● **REQUIREMENT**: Copy each line of the records below, from the first through the one that contains "Given: Switch to", exactly as written.

Stored records:

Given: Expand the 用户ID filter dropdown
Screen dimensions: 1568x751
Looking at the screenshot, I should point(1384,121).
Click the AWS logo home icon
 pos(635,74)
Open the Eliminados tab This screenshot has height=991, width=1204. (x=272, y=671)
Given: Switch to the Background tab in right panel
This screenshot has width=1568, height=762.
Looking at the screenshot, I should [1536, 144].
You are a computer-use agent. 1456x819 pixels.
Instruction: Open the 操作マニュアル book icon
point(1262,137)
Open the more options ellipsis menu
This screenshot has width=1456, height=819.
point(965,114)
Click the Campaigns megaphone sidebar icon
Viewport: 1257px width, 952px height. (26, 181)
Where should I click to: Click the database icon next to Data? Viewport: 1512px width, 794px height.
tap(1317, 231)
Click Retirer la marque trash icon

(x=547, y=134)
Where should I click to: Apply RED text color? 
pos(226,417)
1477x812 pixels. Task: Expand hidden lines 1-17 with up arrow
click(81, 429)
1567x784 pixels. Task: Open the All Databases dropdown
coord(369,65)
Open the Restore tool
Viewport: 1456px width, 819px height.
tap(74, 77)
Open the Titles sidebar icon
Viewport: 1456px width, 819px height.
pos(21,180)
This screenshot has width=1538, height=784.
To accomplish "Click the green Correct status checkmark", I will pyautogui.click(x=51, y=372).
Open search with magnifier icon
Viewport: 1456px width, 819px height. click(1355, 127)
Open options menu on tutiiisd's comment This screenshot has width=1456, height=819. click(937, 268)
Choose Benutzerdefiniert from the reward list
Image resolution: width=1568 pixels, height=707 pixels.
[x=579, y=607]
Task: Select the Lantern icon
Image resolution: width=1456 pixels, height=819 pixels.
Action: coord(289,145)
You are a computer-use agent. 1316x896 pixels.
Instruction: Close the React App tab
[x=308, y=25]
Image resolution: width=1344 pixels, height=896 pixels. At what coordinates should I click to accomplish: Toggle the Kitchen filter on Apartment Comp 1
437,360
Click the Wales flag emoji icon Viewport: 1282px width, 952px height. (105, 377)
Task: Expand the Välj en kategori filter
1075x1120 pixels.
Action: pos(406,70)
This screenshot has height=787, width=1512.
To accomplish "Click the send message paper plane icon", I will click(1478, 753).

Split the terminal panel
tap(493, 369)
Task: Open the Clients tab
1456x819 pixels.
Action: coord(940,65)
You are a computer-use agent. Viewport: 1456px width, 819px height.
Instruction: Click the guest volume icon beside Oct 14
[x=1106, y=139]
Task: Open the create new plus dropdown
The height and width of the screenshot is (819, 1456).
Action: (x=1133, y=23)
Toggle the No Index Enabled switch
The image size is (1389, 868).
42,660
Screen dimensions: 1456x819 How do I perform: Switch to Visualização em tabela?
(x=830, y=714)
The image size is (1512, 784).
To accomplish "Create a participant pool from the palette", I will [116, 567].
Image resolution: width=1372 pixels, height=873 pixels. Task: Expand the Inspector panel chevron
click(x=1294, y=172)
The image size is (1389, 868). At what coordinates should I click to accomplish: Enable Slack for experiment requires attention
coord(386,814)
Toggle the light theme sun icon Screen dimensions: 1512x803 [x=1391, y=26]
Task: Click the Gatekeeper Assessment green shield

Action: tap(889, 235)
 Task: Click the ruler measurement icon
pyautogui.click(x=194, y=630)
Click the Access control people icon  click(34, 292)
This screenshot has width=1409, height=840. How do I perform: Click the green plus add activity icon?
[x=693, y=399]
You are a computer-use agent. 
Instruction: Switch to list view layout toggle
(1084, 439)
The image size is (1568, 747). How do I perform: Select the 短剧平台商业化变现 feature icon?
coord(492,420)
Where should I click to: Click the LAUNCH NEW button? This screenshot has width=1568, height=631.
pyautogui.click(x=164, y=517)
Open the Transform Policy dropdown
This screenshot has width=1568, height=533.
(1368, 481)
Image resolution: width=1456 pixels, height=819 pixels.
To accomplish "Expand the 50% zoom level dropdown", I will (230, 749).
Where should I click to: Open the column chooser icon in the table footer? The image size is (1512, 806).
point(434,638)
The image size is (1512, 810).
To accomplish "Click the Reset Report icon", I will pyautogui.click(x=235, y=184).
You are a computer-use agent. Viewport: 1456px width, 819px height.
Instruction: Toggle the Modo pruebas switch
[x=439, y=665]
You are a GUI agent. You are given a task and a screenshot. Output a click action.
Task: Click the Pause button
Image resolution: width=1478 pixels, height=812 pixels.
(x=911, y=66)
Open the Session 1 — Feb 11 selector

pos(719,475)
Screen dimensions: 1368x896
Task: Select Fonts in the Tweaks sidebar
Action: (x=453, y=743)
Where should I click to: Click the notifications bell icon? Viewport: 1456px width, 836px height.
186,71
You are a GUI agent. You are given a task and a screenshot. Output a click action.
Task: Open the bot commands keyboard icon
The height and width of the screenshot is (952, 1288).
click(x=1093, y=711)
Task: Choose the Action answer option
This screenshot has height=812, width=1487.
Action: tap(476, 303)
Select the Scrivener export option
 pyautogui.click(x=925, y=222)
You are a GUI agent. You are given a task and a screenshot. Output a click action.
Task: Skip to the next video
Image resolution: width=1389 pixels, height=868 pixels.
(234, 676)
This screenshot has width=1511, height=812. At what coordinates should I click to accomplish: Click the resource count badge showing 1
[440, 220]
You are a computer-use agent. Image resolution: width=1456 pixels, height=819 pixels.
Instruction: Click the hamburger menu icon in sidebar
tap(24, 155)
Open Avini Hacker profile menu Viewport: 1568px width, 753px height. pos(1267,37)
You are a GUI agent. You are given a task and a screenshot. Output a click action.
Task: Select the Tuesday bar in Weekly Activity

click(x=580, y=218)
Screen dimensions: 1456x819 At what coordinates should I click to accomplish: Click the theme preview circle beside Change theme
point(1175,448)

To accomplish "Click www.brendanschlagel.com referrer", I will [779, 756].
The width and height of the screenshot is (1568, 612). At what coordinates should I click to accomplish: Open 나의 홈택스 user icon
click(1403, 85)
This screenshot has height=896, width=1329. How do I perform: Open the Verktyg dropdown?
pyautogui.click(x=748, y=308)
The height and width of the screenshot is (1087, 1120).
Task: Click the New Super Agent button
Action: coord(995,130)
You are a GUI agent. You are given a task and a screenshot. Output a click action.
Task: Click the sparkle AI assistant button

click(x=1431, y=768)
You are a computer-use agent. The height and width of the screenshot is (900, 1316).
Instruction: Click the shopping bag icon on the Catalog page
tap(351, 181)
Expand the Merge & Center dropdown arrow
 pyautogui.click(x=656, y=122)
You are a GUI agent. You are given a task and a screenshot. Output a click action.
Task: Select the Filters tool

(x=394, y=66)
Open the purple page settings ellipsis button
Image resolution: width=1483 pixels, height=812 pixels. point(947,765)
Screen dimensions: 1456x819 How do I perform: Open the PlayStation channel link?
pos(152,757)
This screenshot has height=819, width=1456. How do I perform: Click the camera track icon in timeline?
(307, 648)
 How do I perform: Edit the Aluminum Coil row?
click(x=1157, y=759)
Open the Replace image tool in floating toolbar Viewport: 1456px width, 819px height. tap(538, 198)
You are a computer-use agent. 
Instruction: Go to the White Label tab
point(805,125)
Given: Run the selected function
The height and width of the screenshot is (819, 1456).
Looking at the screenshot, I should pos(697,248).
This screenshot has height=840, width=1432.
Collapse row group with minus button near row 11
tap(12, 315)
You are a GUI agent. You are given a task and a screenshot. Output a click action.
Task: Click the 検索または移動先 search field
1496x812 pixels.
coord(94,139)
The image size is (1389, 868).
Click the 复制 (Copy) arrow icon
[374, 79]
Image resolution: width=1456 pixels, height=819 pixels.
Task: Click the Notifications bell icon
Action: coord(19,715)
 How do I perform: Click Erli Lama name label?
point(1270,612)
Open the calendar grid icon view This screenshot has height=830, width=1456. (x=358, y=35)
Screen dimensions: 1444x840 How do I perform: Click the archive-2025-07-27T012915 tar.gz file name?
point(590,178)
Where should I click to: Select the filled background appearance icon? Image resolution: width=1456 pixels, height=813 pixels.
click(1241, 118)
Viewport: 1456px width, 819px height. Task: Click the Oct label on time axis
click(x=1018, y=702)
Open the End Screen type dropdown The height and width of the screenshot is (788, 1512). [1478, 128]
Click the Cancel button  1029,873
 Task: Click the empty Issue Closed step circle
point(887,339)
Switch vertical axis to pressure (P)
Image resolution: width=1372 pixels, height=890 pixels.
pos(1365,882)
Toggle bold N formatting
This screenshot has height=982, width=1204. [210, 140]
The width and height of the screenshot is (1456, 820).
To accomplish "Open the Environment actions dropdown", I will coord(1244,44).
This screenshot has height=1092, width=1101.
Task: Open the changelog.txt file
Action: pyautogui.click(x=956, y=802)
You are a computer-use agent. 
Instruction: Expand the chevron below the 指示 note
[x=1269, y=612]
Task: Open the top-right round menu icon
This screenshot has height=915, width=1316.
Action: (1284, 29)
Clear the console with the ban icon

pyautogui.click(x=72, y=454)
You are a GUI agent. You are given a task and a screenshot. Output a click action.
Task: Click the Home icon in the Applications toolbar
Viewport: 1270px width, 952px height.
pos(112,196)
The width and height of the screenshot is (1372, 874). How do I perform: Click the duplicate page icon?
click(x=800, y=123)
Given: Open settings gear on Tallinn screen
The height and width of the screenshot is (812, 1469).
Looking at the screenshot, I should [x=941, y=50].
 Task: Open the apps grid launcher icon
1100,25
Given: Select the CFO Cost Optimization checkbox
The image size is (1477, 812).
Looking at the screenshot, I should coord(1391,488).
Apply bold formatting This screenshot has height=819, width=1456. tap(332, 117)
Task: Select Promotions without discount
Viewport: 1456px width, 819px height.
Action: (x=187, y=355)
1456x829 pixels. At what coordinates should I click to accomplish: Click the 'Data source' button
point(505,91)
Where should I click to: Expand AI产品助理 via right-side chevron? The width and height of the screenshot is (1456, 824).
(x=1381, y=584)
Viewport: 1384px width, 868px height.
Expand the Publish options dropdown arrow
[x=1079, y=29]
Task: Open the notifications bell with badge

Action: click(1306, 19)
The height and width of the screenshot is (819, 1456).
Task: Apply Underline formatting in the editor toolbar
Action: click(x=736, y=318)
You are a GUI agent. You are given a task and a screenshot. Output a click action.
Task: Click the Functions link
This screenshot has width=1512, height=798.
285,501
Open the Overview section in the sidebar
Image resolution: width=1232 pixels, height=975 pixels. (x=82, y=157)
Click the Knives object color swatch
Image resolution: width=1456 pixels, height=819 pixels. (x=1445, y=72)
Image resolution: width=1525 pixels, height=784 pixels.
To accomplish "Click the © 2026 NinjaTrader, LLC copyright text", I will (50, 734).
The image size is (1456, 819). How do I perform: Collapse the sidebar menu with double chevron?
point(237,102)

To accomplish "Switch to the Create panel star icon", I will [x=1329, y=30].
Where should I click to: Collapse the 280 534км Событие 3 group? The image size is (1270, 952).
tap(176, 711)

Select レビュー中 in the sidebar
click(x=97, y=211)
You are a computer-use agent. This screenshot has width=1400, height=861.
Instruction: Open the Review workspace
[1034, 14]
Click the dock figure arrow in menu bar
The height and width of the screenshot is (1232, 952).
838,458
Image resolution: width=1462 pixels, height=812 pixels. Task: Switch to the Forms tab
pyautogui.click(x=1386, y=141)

● **WRITTEN SOLUTION**:
Given: Expand the 用户ID filter dropdown
Screen dimensions: 1568x751
Looking at the screenshot, I should point(1384,121).
Click the AWS logo home icon
 pos(635,74)
Open the Eliminados tab This screenshot has height=991, width=1204. (x=272, y=671)
Given: Switch to the Background tab in right panel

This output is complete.